CFP se solidariza com afetados de Mariana

Comissão do CFP está mobilizada e em comunicação direta com o município e Defesa Civil do estado de Minas Gerais

O Conselho Federal de Psicologia (CFP) expressa solidariedade aos afetados e profissionais de Psicologia envolvidos no episódio de rompimento de duas barragens na cidade de Mariana (MG), na noite desta quinta-feira (5).

A Coordenadora de Saúde Mental de Mariana, Karem Rafaela Santos, informou à Coordenadora da Comissão Nacional de Psicologia nas Emergências e Desastres do CFP, Eliana Torga, que a rede de profissionais da região está toda mobilizada para o acolhimento dos (as) afetados (as).

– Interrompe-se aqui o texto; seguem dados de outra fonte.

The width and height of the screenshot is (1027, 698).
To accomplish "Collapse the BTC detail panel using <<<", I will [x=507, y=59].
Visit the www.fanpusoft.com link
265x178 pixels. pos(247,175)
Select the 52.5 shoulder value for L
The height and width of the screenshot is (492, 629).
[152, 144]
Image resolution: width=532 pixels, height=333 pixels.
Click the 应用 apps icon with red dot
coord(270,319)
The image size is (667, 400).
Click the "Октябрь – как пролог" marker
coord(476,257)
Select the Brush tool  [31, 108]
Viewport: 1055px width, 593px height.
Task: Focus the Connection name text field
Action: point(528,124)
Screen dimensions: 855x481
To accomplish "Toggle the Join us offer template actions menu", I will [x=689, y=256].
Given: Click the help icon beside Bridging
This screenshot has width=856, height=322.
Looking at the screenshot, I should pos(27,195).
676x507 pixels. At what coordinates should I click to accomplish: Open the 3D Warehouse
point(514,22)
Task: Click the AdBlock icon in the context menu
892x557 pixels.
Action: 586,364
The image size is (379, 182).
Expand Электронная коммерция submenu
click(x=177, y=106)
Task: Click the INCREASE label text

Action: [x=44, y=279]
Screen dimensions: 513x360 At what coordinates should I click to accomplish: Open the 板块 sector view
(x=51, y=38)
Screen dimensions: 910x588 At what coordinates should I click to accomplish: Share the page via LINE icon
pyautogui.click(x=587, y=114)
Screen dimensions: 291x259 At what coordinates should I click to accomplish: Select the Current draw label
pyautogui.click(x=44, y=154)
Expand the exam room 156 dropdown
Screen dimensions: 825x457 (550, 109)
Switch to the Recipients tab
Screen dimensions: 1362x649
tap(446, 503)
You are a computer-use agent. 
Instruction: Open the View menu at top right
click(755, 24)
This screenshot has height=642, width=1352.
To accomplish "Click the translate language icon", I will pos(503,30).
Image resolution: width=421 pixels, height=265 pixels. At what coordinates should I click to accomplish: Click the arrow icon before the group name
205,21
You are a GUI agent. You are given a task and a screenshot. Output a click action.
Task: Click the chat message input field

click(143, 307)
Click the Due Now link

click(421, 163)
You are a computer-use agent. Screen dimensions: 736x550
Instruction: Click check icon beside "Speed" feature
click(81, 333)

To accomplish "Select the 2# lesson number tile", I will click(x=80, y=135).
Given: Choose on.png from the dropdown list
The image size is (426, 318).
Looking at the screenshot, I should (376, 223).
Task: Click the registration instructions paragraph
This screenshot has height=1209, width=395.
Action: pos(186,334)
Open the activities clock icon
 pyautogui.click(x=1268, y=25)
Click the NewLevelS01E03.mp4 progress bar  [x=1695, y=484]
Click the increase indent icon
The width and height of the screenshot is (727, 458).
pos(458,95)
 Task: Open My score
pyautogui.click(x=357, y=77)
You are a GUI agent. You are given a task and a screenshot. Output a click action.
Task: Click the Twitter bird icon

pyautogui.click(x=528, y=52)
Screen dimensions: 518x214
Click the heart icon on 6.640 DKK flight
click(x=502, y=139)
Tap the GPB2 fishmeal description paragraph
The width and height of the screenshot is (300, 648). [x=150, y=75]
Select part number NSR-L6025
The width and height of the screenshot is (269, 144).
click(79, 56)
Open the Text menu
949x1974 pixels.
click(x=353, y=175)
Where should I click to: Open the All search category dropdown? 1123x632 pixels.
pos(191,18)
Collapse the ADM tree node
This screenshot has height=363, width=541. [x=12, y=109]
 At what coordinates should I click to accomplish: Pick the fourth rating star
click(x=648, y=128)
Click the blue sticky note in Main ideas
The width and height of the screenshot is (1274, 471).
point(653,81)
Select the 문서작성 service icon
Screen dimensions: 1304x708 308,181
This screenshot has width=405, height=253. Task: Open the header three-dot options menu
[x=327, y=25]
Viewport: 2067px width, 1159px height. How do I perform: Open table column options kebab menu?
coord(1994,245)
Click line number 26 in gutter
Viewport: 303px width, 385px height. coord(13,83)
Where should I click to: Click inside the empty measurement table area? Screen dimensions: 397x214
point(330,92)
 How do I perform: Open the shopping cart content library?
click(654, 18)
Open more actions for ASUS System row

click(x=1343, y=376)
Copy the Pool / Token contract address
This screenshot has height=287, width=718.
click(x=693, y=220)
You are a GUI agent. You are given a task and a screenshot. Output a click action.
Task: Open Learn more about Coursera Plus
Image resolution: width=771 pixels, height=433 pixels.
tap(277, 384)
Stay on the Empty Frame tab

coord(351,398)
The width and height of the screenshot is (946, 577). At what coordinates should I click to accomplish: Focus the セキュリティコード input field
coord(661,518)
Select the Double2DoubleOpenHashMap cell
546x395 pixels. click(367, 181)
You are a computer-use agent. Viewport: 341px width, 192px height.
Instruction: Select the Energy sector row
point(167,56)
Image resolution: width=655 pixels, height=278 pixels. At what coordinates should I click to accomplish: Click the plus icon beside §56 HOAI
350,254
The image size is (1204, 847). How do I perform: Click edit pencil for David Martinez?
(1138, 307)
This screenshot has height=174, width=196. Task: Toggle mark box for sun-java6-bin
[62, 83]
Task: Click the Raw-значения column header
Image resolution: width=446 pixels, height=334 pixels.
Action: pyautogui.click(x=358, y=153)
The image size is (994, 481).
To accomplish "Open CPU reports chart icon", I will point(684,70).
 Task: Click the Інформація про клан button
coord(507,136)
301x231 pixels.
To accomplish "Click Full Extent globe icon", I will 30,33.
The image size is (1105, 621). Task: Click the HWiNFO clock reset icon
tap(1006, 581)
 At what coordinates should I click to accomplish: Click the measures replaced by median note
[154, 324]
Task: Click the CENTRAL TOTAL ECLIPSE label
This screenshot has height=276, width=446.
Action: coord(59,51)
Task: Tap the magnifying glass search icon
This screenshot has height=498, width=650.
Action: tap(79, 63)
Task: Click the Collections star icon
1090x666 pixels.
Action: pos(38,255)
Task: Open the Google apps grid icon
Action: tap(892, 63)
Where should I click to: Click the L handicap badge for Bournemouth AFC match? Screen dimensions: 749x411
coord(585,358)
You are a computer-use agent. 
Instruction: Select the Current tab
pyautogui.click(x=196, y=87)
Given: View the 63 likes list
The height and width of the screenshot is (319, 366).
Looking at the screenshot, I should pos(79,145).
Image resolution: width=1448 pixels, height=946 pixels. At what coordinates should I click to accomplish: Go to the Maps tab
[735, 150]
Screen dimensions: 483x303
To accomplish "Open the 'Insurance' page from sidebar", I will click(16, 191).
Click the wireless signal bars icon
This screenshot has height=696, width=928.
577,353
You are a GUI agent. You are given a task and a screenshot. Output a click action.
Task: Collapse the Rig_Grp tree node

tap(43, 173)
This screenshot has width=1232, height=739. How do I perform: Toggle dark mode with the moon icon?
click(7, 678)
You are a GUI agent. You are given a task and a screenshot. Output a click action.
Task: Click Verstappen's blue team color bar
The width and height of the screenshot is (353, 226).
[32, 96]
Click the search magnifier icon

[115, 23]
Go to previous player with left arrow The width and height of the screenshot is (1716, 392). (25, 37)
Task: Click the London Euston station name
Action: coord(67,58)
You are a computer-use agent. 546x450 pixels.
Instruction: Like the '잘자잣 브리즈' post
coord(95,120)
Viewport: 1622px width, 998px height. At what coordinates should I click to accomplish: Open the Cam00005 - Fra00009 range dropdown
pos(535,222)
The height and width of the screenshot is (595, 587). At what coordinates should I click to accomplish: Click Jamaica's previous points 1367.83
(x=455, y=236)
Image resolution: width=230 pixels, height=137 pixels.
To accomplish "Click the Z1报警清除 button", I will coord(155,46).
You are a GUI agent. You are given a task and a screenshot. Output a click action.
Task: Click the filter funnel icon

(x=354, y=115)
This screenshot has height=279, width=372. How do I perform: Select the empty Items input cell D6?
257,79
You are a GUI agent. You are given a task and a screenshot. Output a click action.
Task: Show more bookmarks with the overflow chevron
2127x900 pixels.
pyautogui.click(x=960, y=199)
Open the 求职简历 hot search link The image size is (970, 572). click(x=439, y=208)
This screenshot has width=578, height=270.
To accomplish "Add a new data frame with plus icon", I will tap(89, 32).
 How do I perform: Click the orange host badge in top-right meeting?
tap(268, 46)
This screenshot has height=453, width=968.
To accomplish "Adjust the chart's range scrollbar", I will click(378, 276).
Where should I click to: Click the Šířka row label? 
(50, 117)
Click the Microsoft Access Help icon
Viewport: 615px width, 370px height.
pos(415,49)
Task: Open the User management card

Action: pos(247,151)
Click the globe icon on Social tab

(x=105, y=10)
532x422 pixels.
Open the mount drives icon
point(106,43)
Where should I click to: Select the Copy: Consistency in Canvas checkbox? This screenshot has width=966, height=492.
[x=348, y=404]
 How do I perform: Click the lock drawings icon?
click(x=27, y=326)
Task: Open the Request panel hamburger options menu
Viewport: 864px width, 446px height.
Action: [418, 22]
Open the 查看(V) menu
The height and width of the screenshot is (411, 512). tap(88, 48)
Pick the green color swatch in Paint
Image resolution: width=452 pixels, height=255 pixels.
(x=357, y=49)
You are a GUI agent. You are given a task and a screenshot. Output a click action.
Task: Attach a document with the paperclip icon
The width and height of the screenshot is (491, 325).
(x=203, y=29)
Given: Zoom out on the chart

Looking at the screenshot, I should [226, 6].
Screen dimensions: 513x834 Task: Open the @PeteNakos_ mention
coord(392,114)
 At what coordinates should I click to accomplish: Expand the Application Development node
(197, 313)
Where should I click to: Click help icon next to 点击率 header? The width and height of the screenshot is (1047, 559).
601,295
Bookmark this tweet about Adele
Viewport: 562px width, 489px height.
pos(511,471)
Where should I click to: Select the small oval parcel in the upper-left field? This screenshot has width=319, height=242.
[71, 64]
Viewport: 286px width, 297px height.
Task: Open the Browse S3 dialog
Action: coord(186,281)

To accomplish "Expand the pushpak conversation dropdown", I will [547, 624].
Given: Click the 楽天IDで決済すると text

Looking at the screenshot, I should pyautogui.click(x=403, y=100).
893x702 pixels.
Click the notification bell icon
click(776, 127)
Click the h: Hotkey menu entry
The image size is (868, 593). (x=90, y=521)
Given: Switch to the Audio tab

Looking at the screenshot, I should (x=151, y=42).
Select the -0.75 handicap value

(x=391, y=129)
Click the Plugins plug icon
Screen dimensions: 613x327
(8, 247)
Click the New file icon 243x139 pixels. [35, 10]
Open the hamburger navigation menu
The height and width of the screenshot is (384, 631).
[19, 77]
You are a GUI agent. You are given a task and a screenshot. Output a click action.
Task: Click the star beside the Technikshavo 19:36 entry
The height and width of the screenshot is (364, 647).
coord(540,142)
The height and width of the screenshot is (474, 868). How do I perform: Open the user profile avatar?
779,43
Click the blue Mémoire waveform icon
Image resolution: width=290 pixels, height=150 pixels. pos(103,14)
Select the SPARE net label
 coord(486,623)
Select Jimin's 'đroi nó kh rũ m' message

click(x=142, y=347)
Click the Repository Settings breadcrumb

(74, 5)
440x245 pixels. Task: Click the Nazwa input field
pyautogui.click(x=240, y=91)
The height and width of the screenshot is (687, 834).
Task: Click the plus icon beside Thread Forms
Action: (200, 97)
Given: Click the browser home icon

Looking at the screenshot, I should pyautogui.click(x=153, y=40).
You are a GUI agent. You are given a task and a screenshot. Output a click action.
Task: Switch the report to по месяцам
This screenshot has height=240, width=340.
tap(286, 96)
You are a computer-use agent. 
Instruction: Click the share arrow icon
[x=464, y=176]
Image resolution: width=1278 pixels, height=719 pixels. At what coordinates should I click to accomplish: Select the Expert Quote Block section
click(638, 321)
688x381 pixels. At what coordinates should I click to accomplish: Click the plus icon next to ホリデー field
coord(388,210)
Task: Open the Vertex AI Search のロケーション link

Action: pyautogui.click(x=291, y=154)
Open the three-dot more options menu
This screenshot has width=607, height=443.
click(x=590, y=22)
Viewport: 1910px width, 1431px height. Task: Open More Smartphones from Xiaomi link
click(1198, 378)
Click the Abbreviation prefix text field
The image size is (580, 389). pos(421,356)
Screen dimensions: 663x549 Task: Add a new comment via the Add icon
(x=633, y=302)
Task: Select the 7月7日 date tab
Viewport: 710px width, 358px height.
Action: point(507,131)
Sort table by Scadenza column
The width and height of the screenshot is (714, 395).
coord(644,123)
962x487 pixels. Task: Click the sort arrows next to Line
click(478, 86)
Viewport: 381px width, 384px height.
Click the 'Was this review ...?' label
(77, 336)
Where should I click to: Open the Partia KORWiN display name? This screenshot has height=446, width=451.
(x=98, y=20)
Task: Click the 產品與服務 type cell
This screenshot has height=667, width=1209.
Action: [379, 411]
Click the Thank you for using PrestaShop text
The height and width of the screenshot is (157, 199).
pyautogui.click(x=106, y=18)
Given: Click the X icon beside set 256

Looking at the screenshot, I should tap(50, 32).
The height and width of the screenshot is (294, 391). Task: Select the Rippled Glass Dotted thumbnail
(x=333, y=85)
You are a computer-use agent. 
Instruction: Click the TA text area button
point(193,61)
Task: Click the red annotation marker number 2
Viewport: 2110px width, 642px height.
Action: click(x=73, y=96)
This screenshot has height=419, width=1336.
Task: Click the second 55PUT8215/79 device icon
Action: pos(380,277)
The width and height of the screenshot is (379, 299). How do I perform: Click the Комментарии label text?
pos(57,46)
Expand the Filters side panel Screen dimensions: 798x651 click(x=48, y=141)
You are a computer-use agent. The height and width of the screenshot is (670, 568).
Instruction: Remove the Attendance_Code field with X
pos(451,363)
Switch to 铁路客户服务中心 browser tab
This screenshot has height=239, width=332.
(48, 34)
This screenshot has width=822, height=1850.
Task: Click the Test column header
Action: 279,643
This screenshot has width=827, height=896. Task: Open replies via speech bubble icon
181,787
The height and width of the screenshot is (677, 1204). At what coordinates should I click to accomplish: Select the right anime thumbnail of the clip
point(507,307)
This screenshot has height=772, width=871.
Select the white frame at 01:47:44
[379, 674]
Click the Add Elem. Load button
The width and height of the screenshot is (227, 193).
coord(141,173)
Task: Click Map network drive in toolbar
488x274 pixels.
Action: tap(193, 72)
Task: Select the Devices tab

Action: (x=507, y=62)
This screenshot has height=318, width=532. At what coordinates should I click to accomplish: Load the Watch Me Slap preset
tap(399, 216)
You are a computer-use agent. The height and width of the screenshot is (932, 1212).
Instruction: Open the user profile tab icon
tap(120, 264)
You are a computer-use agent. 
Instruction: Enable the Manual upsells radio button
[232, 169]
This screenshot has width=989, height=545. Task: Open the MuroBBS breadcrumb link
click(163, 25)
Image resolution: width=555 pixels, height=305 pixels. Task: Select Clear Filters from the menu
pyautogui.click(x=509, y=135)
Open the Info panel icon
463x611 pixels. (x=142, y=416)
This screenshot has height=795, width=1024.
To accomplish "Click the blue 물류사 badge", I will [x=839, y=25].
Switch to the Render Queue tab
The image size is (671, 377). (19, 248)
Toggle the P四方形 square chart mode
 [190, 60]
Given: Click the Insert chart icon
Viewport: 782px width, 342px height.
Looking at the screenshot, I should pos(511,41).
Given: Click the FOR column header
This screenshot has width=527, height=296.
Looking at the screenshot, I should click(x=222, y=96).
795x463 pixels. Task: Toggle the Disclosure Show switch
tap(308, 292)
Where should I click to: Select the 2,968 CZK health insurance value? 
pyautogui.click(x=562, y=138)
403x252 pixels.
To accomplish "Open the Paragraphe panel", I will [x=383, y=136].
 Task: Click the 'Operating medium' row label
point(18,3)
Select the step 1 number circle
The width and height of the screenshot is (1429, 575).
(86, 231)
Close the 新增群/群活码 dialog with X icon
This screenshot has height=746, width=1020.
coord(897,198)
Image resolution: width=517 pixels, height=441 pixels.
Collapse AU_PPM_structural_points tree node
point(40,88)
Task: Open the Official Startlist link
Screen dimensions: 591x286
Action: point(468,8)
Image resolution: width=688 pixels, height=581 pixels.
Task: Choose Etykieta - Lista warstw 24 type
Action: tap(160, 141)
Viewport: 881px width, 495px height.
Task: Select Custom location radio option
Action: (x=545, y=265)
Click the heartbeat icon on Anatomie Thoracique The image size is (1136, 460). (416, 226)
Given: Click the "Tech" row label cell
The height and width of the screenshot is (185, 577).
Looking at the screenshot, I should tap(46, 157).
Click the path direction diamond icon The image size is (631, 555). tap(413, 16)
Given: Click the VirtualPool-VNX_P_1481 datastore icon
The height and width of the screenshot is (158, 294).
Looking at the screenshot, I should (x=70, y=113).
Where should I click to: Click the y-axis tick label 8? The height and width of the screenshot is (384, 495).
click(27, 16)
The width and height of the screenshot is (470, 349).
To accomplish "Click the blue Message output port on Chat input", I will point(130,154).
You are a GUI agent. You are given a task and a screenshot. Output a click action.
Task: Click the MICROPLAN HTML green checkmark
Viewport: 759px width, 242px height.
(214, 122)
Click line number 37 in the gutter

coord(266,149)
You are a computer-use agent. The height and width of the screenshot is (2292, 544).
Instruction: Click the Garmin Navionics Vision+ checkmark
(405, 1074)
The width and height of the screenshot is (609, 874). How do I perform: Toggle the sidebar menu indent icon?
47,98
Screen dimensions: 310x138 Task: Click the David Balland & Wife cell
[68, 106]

“Neste momento, estão fazendo o mapeamento, triagem e identificação das famílias. Estão obtendo ajuda da rede de Saúde Mental e Assistencial dos municípios vizinhos. Até o momento a rede local está atendendo às necessidades para atendimento aos afetados. Desta forma, não se faz necessário o deslocamento de psicólogos voluntários para a região”, afirma Torga.

Ela informa, ainda, que a Comissão do CFP está mobilizada e em comunicação direta com o município e Defesa Civil do estado de Minas Gerais, oferecendo apoio e orientação técnica que se façam necessários.

Maior rompimento da história

Duas barragens da mineradora Samarco, empresa da Vale do Rio Doce, localizada no distrito de Bento Rodrigues, entre Mariana e Ouro Preto, na região central de Minas Gerais, se romperam na tarde desta quinta-feira (5).

Segundo o Comitê Brasileiro de Barragens, é o maior rompimento da história. O rejeito de lama das barragens inundou Bento Rodrigues completamente.

A população do distrito é estimada em 620 pessoas. Destas, cerca de 500 pessoas ficaram desabrigadas e foram resgatadas. Até o momento, o Corpo de Bombeiros confirma uma morte relacionada ao rompimento das barragens e diz ter encontrado um corpo em Rio Doce, a 100 km do acidente. A corporação trabalha, preliminarmente, com o número de 13 desaparecidos — 12 funcionários de uma empresa terceirizada e um empregado da mineradora.